Item position entries:
□ □ □ □ □ □ □
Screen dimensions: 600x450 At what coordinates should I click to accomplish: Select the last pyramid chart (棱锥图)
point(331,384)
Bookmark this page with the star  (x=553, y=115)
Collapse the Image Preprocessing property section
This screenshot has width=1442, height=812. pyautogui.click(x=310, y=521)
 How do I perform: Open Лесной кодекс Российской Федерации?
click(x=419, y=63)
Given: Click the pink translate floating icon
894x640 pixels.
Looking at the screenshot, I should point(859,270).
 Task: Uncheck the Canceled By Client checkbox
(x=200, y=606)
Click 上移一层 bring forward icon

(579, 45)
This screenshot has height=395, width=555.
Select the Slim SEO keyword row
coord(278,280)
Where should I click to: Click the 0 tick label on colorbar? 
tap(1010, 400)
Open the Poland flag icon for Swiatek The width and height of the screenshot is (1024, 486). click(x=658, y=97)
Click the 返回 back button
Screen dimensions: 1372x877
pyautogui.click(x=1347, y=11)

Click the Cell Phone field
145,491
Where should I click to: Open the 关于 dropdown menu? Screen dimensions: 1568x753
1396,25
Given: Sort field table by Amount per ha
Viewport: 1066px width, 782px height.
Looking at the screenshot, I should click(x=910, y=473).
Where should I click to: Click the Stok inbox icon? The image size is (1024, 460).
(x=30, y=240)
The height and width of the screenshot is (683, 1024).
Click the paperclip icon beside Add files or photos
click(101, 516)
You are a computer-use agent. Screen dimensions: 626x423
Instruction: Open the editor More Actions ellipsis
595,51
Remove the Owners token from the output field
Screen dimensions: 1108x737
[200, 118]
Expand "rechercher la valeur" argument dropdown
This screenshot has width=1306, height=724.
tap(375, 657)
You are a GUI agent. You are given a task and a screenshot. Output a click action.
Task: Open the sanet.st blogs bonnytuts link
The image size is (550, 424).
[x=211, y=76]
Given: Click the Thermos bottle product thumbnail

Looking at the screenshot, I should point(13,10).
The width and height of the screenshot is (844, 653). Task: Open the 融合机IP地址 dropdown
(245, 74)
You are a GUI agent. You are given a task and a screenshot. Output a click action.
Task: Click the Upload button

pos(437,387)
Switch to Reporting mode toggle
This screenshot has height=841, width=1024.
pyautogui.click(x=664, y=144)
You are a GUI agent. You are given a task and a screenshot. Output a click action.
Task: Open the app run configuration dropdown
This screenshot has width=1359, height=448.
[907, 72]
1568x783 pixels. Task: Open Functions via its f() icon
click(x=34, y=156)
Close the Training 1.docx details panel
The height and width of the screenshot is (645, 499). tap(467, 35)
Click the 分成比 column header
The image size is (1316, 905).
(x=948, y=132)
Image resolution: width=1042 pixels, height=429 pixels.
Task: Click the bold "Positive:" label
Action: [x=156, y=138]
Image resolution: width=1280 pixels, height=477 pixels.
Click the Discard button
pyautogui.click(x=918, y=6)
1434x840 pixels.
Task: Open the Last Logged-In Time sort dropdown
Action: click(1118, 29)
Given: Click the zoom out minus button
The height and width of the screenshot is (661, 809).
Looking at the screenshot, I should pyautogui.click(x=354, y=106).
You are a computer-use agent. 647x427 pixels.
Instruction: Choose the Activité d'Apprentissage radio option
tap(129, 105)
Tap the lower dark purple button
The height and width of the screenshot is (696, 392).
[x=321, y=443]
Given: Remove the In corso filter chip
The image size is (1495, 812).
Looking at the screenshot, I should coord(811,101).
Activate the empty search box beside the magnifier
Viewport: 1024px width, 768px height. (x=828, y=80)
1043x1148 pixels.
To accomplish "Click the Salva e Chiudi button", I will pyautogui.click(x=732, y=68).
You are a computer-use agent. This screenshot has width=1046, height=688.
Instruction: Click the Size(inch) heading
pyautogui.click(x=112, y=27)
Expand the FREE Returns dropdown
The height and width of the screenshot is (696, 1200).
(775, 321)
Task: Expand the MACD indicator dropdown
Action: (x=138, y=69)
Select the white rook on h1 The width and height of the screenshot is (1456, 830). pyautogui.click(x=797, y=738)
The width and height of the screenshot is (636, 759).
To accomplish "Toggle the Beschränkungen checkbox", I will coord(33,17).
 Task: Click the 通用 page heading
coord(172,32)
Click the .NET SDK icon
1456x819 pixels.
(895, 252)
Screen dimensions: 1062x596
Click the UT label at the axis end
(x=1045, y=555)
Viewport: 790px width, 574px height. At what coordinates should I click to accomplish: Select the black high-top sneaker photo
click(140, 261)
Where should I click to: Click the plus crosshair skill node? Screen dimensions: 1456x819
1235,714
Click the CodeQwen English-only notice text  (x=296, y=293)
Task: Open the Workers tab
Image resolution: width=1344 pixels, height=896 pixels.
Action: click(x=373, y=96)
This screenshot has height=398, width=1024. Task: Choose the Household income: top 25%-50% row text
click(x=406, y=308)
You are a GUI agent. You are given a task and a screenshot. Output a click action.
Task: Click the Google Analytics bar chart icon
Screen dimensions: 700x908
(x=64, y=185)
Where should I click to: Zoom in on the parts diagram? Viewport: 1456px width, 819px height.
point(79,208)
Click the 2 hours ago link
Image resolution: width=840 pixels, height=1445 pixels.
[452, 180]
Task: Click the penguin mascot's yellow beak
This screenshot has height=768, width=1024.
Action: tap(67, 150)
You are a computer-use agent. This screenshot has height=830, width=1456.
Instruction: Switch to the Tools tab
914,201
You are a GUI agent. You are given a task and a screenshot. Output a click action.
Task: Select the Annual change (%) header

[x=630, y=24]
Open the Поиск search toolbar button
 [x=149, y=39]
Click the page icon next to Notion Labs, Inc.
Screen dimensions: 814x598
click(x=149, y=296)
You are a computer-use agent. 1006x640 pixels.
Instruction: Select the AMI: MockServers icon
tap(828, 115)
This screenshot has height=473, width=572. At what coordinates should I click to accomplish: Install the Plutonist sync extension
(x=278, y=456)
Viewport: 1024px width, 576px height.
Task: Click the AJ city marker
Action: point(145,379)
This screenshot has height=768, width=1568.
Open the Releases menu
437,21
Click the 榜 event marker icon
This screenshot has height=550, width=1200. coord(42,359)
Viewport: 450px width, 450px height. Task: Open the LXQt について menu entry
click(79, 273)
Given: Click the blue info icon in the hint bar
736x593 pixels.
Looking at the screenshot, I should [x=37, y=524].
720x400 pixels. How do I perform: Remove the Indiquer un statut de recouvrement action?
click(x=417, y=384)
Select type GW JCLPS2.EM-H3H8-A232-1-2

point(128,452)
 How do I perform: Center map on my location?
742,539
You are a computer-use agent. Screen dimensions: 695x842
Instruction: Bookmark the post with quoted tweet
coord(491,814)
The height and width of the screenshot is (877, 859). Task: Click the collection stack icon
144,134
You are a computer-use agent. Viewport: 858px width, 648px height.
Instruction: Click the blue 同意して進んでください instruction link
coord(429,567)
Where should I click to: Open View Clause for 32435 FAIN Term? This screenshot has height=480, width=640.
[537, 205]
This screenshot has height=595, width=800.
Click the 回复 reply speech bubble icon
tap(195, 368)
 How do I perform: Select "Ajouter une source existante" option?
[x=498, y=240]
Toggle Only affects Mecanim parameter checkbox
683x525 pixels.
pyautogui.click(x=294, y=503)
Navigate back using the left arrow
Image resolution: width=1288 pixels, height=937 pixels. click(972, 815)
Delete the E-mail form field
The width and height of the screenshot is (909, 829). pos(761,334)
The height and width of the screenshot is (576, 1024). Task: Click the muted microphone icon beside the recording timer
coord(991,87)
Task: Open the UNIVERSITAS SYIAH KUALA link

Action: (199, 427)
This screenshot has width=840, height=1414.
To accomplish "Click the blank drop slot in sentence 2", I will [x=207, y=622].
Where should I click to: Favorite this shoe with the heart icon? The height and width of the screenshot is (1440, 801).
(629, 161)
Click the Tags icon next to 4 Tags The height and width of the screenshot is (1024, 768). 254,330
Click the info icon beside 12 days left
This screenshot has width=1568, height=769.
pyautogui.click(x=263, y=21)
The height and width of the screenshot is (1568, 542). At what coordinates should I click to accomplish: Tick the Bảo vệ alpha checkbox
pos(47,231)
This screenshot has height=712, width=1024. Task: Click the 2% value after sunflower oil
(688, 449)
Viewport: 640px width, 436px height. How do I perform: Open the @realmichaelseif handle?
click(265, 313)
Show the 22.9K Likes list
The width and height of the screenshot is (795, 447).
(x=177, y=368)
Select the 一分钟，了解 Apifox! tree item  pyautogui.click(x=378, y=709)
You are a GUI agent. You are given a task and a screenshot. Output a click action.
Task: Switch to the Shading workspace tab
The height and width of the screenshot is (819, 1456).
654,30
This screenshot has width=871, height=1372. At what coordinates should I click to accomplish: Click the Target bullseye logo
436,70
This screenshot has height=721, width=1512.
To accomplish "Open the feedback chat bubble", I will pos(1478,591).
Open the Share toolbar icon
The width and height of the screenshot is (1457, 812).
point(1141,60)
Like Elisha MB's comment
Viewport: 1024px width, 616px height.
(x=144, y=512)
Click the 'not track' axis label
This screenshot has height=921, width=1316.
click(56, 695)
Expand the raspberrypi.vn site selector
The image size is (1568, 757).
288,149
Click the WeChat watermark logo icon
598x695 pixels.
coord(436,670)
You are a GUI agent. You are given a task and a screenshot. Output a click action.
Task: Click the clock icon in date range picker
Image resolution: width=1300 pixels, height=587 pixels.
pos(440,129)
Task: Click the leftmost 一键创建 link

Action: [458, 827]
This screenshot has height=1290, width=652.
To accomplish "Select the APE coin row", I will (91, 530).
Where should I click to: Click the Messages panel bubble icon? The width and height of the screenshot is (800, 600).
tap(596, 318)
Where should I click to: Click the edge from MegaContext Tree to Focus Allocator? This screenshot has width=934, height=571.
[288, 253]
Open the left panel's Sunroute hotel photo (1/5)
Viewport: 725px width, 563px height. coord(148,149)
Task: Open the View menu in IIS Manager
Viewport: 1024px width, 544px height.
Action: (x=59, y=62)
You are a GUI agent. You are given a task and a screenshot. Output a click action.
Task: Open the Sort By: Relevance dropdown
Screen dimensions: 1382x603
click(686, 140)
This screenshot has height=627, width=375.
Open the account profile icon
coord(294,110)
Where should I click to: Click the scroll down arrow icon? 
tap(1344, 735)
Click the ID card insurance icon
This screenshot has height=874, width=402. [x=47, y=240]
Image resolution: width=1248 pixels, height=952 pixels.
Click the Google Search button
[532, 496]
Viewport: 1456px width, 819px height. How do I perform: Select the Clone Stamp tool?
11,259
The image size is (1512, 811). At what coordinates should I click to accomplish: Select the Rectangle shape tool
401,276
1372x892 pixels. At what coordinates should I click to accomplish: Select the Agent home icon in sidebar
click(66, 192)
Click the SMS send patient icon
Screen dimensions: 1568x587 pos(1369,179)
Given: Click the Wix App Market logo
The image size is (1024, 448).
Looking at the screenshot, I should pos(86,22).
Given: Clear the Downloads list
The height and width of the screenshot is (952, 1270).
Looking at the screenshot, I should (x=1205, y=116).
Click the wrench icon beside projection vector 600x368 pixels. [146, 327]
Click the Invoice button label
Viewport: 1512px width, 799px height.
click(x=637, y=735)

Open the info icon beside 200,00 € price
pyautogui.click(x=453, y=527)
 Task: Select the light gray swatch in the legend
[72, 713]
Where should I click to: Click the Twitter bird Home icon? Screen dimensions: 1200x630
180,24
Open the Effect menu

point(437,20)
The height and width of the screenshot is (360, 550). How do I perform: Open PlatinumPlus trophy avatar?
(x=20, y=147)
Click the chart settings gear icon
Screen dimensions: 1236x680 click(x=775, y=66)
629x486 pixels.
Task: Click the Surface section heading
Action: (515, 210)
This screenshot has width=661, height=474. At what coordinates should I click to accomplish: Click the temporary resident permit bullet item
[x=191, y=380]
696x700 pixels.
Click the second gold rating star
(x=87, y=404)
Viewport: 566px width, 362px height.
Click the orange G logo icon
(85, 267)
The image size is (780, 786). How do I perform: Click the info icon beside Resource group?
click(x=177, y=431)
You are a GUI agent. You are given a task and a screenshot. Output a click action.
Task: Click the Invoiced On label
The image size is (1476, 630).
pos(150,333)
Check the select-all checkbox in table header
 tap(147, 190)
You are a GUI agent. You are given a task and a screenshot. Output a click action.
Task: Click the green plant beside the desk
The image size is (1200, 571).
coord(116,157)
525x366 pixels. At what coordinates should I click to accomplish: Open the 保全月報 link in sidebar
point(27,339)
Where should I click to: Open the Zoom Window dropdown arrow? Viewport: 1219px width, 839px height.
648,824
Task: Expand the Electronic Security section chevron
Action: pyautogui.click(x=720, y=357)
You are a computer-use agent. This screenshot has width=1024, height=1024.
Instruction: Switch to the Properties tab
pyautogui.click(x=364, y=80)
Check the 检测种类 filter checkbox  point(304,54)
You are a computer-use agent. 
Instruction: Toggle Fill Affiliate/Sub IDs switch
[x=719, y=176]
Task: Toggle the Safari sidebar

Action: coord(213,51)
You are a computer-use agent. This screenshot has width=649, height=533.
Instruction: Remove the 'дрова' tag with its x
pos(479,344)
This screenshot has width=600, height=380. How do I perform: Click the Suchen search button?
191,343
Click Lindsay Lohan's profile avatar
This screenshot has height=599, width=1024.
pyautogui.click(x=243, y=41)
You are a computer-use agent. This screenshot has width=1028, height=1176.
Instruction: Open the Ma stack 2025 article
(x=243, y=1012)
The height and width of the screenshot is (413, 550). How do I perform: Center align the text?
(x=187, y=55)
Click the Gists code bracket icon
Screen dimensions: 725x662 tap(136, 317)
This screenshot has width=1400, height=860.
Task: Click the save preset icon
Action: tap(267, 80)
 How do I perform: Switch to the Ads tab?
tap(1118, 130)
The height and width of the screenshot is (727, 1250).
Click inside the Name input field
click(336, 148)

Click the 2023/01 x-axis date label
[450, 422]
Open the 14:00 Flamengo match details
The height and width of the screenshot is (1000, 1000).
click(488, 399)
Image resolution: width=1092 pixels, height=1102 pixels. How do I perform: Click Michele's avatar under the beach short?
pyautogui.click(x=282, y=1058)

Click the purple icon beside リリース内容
□ □ □ □ □ □ □
■ To do: Find each line above that contains the string "table", taking case into account, and copy those lines.

■ Written response:
Given: Sort field table by Amount per ha
Check the select-all checkbox in table header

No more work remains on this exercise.